### WHAT IS BEING ASKED
Reproduce each of the rows below verbatim.

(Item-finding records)
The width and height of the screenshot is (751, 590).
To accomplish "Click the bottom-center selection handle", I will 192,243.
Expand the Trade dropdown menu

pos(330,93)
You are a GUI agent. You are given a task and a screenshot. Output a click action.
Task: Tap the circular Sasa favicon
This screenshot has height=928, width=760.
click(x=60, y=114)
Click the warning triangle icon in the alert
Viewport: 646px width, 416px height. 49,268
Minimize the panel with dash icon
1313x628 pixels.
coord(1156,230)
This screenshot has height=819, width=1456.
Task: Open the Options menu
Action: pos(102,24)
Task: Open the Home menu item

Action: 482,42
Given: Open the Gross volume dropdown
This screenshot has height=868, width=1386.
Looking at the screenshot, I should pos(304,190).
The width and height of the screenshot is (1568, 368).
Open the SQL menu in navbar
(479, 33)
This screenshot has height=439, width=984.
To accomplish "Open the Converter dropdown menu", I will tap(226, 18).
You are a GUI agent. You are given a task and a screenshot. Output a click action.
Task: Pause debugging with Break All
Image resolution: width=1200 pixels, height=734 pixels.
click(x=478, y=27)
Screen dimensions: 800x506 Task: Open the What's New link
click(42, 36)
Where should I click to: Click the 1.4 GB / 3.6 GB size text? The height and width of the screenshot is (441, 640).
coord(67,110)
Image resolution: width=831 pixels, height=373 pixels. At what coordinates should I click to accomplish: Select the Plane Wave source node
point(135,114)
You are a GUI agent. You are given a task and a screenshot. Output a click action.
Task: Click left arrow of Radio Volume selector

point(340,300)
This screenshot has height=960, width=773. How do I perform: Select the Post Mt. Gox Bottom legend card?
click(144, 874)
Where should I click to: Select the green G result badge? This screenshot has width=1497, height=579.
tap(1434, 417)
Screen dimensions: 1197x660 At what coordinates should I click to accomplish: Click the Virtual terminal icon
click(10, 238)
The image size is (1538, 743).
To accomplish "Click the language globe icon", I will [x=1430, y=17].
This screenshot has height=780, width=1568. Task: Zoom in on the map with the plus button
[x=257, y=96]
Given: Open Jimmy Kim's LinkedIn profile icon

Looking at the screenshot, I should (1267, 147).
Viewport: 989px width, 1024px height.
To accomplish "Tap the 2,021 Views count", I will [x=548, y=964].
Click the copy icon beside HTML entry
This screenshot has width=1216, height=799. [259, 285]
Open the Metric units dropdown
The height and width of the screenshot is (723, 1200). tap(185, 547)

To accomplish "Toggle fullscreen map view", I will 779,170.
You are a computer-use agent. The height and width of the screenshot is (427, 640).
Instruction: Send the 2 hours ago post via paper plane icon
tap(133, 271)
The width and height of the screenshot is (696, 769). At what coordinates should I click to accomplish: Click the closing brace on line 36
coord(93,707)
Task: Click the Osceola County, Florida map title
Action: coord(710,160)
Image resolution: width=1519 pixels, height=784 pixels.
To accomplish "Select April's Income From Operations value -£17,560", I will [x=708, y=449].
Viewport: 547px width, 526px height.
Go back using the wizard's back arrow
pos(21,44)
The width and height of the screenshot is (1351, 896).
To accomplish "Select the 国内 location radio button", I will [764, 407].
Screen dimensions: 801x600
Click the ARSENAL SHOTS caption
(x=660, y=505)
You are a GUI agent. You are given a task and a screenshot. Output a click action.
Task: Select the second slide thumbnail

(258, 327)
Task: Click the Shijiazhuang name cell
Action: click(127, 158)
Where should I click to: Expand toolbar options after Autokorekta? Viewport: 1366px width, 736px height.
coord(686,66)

### SOLVED EXERCISE
The width and height of the screenshot is (751, 590).
To accomplish "Click the bottom-center selection handle", I will 192,243.
Expand the Trade dropdown menu

pos(330,93)
You are a GUI agent. You are given a task and a screenshot. Output a click action.
Task: Tap the circular Sasa favicon
This screenshot has height=928, width=760.
click(x=60, y=114)
Click the warning triangle icon in the alert
Viewport: 646px width, 416px height. 49,268
Minimize the panel with dash icon
1313x628 pixels.
coord(1156,230)
This screenshot has height=819, width=1456.
Task: Open the Options menu
Action: pos(102,24)
Task: Open the Home menu item

Action: 482,42
Given: Open the Gross volume dropdown
This screenshot has height=868, width=1386.
Looking at the screenshot, I should pos(304,190).
The width and height of the screenshot is (1568, 368).
Open the SQL menu in navbar
(479, 33)
This screenshot has height=439, width=984.
To accomplish "Open the Converter dropdown menu", I will tap(226, 18).
You are a GUI agent. You are given a task and a screenshot. Output a click action.
Task: Pause debugging with Break All
Image resolution: width=1200 pixels, height=734 pixels.
click(x=478, y=27)
Screen dimensions: 800x506 Task: Open the What's New link
click(42, 36)
Where should I click to: Click the 1.4 GB / 3.6 GB size text? The height and width of the screenshot is (441, 640).
coord(67,110)
Image resolution: width=831 pixels, height=373 pixels. At what coordinates should I click to accomplish: Select the Plane Wave source node
point(135,114)
You are a GUI agent. You are given a task and a screenshot. Output a click action.
Task: Click left arrow of Radio Volume selector

point(340,300)
This screenshot has height=960, width=773. How do I perform: Select the Post Mt. Gox Bottom legend card?
click(144, 874)
Where should I click to: Select the green G result badge? This screenshot has width=1497, height=579.
tap(1434, 417)
Screen dimensions: 1197x660 At what coordinates should I click to accomplish: Click the Virtual terminal icon
click(10, 238)
The image size is (1538, 743).
To accomplish "Click the language globe icon", I will [x=1430, y=17].
This screenshot has height=780, width=1568. Task: Zoom in on the map with the plus button
[x=257, y=96]
Given: Open Jimmy Kim's LinkedIn profile icon

Looking at the screenshot, I should (1267, 147).
Viewport: 989px width, 1024px height.
To accomplish "Tap the 2,021 Views count", I will [x=548, y=964].
Click the copy icon beside HTML entry
This screenshot has width=1216, height=799. [259, 285]
Open the Metric units dropdown
The height and width of the screenshot is (723, 1200). tap(185, 547)

To accomplish "Toggle fullscreen map view", I will 779,170.
You are a computer-use agent. The height and width of the screenshot is (427, 640).
Instruction: Send the 2 hours ago post via paper plane icon
tap(133, 271)
The width and height of the screenshot is (696, 769). At what coordinates should I click to accomplish: Click the closing brace on line 36
coord(93,707)
Task: Click the Osceola County, Florida map title
Action: coord(710,160)
Image resolution: width=1519 pixels, height=784 pixels.
To accomplish "Select April's Income From Operations value -£17,560", I will [x=708, y=449].
Viewport: 547px width, 526px height.
Go back using the wizard's back arrow
pos(21,44)
The width and height of the screenshot is (1351, 896).
To accomplish "Select the 国内 location radio button", I will [764, 407].
Screen dimensions: 801x600
Click the ARSENAL SHOTS caption
(x=660, y=505)
You are a GUI agent. You are given a task and a screenshot. Output a click action.
Task: Select the second slide thumbnail

(258, 327)
Task: Click the Shijiazhuang name cell
Action: click(127, 158)
Where should I click to: Expand toolbar options after Autokorekta? Viewport: 1366px width, 736px height.
coord(686,66)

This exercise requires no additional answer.